> [Task to carry out]
Copy, word for word, the lines of the entries below between the one with "1066x453 pixels. How" and the one with "The image size is (1440, 810).", inclusive, and leave out everything else.

> [Supplied information]
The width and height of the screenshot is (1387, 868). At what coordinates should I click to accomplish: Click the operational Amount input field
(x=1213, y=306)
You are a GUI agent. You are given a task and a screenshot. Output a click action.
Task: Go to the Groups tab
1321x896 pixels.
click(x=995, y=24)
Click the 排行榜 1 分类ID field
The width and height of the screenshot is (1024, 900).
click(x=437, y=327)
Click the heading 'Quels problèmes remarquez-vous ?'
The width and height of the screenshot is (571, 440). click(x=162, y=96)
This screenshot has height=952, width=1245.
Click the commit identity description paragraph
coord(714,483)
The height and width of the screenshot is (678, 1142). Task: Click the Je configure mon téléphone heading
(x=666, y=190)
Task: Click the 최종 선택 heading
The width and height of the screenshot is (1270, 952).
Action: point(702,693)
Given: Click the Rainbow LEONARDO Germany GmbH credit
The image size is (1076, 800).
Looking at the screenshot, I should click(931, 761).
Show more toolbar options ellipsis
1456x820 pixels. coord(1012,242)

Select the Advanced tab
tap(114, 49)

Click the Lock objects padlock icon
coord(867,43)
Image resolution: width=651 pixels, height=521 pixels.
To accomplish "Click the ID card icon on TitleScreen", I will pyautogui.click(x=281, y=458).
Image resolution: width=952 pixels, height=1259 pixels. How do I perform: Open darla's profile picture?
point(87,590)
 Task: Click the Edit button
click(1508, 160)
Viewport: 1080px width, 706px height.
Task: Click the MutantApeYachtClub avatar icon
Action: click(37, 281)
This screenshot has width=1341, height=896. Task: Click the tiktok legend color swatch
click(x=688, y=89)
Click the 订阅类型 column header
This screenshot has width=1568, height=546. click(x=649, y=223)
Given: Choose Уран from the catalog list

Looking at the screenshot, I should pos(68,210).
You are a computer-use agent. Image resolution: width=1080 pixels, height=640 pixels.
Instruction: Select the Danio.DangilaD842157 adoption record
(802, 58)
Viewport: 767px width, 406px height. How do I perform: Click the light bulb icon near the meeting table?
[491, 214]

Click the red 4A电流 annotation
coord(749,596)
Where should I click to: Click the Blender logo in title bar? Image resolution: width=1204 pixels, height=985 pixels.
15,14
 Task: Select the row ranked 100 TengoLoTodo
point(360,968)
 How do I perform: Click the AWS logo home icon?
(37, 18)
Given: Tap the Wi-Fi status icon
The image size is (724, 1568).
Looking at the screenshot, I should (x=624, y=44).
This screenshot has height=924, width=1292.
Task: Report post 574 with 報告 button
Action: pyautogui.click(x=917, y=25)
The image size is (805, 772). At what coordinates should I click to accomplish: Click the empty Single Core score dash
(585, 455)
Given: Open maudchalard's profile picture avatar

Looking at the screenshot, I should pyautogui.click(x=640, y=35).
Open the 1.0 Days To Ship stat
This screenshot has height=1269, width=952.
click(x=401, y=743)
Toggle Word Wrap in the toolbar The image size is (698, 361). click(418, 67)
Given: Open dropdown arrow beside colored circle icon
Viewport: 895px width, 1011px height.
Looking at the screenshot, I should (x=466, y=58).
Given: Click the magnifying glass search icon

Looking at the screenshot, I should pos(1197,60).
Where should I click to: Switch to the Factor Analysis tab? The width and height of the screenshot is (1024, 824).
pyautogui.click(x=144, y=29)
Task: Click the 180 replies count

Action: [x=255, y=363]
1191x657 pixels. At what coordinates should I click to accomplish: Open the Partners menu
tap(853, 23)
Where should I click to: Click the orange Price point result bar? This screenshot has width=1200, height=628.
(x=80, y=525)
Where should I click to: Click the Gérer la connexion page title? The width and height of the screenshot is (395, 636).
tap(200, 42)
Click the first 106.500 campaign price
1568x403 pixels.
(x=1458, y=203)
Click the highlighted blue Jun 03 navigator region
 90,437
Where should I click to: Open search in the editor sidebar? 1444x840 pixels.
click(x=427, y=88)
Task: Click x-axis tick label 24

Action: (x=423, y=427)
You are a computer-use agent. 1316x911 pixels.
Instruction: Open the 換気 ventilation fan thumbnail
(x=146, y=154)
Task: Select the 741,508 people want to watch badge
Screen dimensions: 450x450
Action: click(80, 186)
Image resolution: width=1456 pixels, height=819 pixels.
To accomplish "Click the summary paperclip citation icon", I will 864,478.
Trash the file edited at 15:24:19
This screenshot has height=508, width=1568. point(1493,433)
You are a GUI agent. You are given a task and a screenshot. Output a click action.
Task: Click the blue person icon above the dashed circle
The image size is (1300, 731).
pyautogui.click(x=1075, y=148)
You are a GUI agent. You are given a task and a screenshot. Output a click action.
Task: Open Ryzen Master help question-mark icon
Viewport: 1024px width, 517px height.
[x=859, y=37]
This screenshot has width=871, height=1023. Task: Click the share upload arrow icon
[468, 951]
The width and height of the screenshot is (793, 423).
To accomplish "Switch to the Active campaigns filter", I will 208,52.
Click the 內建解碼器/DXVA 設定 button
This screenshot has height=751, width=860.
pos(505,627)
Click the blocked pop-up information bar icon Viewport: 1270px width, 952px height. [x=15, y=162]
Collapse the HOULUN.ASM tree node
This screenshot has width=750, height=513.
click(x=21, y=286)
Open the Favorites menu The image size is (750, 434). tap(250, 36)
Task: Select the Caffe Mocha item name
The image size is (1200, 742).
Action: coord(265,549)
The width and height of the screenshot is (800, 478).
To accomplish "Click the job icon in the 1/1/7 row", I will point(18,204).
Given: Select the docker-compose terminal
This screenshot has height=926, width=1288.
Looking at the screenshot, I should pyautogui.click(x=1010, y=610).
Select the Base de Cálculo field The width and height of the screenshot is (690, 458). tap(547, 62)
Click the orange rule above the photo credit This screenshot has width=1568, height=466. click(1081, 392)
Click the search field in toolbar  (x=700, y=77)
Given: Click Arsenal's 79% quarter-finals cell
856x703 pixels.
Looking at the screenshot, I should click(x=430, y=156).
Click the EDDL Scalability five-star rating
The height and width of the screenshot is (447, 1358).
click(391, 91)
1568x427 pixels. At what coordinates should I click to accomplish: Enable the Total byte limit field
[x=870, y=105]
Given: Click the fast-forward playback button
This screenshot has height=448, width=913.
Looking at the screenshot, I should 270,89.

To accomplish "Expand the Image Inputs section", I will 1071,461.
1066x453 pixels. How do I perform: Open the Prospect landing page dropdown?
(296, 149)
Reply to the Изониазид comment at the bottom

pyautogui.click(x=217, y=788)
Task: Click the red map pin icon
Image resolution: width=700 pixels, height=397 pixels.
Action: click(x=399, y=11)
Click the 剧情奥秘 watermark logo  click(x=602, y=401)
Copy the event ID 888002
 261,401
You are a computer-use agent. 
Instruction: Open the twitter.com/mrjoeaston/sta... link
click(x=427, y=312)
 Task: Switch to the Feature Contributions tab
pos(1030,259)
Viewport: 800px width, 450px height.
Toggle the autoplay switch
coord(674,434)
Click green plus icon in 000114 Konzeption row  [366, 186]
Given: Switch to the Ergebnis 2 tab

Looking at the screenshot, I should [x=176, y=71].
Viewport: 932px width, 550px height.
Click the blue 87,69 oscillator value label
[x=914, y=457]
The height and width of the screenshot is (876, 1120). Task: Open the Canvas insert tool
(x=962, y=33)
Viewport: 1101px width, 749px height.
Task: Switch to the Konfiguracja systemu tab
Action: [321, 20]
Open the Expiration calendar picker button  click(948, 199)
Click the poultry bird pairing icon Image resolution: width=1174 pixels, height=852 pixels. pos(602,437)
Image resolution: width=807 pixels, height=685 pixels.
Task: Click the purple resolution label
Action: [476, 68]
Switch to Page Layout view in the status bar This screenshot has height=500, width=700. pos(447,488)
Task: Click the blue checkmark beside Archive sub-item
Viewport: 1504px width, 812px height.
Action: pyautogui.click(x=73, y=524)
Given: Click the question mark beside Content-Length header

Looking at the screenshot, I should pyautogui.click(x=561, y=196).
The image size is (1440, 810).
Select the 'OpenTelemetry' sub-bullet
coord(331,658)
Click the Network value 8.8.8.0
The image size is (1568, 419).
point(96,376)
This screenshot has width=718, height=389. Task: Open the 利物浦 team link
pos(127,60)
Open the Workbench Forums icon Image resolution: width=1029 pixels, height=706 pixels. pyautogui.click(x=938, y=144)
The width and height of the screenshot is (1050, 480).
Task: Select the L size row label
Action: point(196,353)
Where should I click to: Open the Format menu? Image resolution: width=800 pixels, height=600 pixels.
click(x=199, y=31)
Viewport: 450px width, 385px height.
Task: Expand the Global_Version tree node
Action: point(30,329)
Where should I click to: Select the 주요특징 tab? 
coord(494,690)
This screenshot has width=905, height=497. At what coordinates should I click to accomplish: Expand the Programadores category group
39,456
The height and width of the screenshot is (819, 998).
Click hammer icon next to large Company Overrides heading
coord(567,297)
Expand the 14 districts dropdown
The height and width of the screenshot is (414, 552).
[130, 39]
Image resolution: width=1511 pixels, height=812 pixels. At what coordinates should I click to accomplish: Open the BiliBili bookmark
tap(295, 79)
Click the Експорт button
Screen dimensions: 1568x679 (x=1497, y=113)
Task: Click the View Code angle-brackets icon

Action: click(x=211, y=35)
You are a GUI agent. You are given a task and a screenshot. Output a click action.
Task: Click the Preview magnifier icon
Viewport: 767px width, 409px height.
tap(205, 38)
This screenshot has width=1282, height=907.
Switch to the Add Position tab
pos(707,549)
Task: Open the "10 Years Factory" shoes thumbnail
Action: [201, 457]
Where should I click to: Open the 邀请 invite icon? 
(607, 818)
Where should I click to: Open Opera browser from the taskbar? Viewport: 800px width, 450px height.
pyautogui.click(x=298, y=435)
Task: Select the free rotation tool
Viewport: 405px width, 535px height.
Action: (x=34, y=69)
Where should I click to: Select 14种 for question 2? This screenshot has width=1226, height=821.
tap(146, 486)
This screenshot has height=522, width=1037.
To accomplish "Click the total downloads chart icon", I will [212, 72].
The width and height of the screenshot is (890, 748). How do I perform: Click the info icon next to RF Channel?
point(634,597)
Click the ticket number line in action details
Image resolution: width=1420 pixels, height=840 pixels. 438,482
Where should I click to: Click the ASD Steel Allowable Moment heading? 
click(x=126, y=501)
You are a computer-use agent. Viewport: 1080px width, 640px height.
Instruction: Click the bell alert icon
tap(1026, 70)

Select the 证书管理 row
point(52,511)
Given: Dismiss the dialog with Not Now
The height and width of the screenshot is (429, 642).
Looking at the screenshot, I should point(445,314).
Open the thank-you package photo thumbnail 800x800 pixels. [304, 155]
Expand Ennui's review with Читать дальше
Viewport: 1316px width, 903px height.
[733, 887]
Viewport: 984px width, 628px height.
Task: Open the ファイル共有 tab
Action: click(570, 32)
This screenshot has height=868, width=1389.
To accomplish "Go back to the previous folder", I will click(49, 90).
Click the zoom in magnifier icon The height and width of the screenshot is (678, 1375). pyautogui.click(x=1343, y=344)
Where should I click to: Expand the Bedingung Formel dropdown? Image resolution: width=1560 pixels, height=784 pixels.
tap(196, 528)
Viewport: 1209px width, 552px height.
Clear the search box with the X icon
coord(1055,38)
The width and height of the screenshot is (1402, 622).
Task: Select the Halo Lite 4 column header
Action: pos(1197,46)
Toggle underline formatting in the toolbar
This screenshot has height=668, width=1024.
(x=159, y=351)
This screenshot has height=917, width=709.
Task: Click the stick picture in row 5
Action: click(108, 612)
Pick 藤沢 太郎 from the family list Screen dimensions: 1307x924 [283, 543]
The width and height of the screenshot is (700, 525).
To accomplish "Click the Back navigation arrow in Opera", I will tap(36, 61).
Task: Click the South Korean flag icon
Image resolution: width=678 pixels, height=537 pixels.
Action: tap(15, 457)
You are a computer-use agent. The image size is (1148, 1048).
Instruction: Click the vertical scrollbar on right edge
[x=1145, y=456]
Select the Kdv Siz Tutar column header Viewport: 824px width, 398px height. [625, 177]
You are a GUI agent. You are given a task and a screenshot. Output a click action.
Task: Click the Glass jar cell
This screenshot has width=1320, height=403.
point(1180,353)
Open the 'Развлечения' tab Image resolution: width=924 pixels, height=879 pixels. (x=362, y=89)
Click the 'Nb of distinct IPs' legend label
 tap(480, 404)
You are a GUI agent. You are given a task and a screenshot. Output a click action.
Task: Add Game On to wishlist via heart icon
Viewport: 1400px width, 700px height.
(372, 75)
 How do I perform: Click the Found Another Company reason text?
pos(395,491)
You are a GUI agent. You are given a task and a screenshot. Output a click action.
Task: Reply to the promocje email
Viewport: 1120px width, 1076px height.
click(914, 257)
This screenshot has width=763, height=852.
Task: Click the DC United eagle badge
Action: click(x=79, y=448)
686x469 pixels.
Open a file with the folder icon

> [Finished task]
1066x453 pixels. How do I perform: Open the Prospect landing page dropdown?
(296, 149)
Reply to the Изониазид comment at the bottom

pyautogui.click(x=217, y=788)
Task: Click the red map pin icon
Image resolution: width=700 pixels, height=397 pixels.
Action: click(x=399, y=11)
Click the 剧情奥秘 watermark logo  click(x=602, y=401)
Copy the event ID 888002
 261,401
You are a computer-use agent. 
Instruction: Open the twitter.com/mrjoeaston/sta... link
click(x=427, y=312)
 Task: Switch to the Feature Contributions tab
pos(1030,259)
Viewport: 800px width, 450px height.
Toggle the autoplay switch
coord(674,434)
Click green plus icon in 000114 Konzeption row  [366, 186]
Given: Switch to the Ergebnis 2 tab

Looking at the screenshot, I should [x=176, y=71].
Viewport: 932px width, 550px height.
Click the blue 87,69 oscillator value label
[x=914, y=457]
The height and width of the screenshot is (876, 1120). Task: Open the Canvas insert tool
(x=962, y=33)
Viewport: 1101px width, 749px height.
Task: Switch to the Konfiguracja systemu tab
Action: [321, 20]
Open the Expiration calendar picker button  click(948, 199)
Click the poultry bird pairing icon Image resolution: width=1174 pixels, height=852 pixels. pos(602,437)
Image resolution: width=807 pixels, height=685 pixels.
Task: Click the purple resolution label
Action: [476, 68]
Switch to Page Layout view in the status bar This screenshot has height=500, width=700. pos(447,488)
Task: Click the blue checkmark beside Archive sub-item
Viewport: 1504px width, 812px height.
Action: pyautogui.click(x=73, y=524)
Given: Click the question mark beside Content-Length header

Looking at the screenshot, I should pyautogui.click(x=561, y=196).
The image size is (1440, 810).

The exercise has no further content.